A repurchase payment that simply returns what you originally paid for the vehicle is generally not taxable income. The IRS treats it as reducing your cost basis in the vehicle rather than putting you ahead financially. However, a few components of a settlement can trigger tax obligations. Interest payments included in a settlement are taxable. Punitive damages or civil penalties, if awarded through separate litigation, are also taxable. If you previously deducted the sales tax you paid on the vehicle (using the state and local sales tax deduction on your federal return), any refunded sales tax amount may need to be reported as income under the tax benefit rule.

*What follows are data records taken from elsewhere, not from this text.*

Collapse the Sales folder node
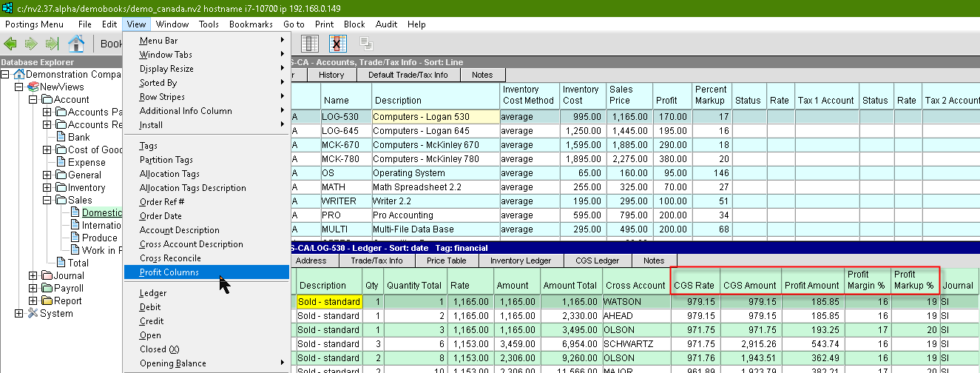980x373 pixels. (47, 200)
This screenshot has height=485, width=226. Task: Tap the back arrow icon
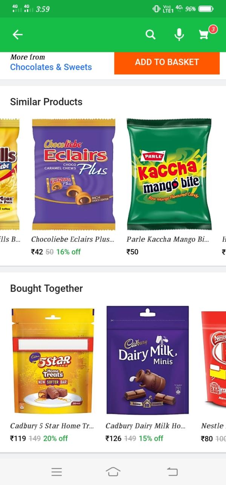coord(17,35)
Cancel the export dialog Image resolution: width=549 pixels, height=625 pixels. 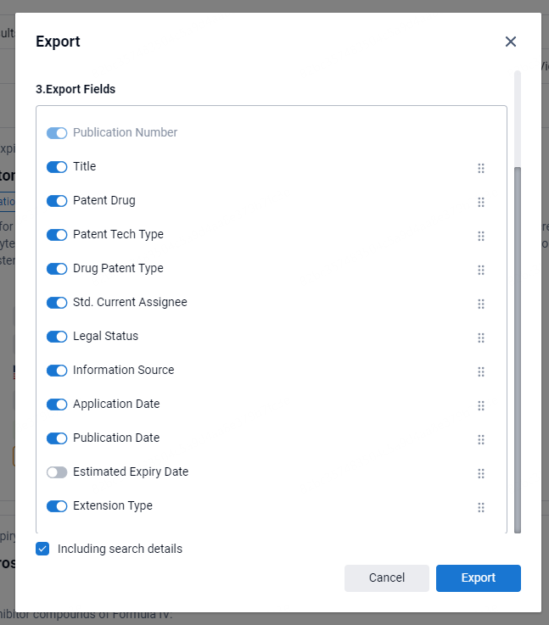387,578
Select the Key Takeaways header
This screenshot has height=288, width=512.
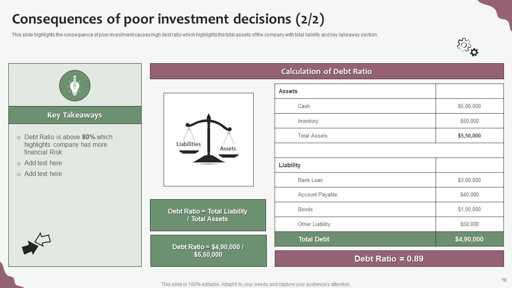point(75,115)
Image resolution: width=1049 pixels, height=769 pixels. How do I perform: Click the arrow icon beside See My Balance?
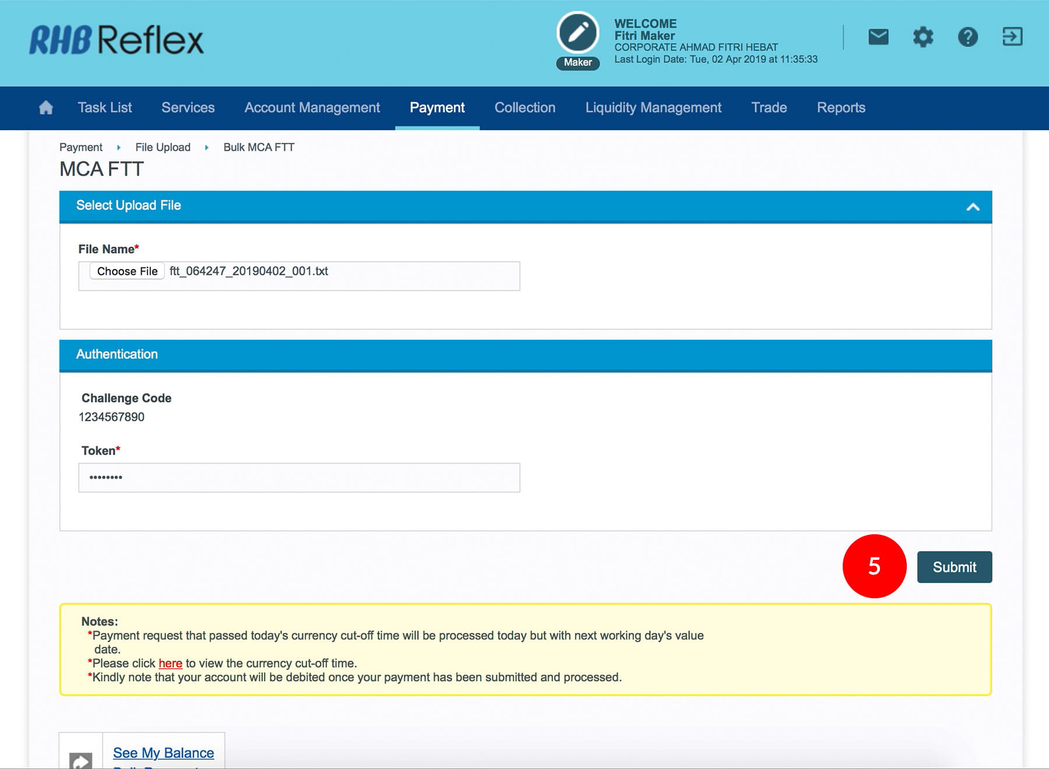click(81, 759)
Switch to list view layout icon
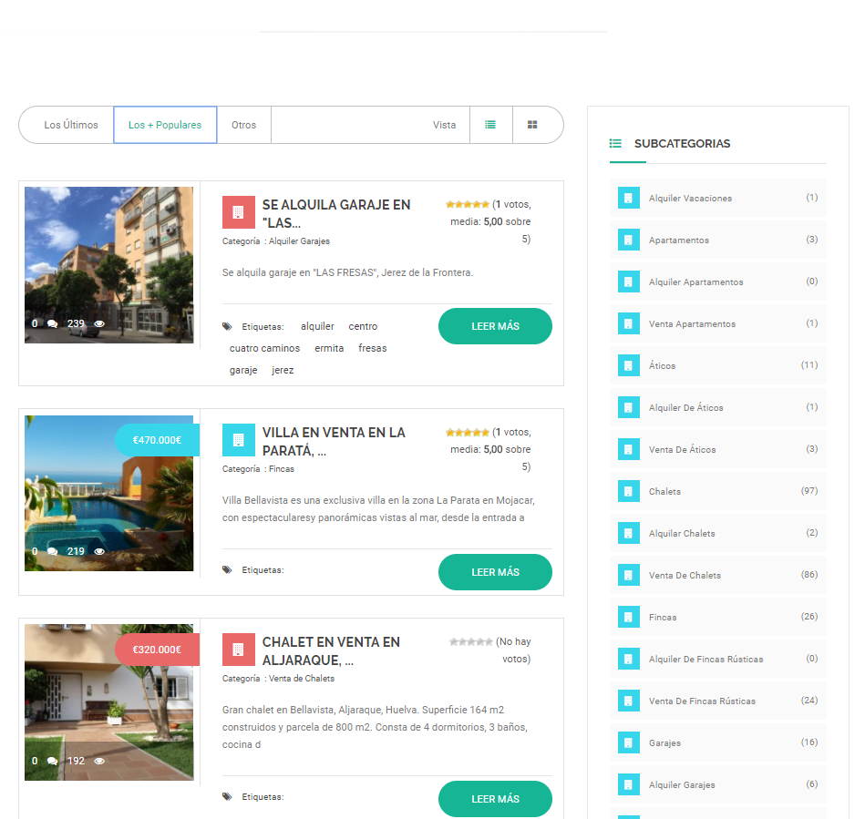 [x=490, y=125]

Attorney fees in lemon law cases are often paid directly by the manufacturer under a fee-shifting arrangement, which simplifies the tax picture. But if you receive a Form 1099-MISC that lumps attorney fees into your gross settlement amount, you may need to report that figure and cannot currently deduct the legal costs as a miscellaneous itemized deduction. That deduction has been suspended through at least 2025, and its status for 2026 depends on whether Congress acts to restore it.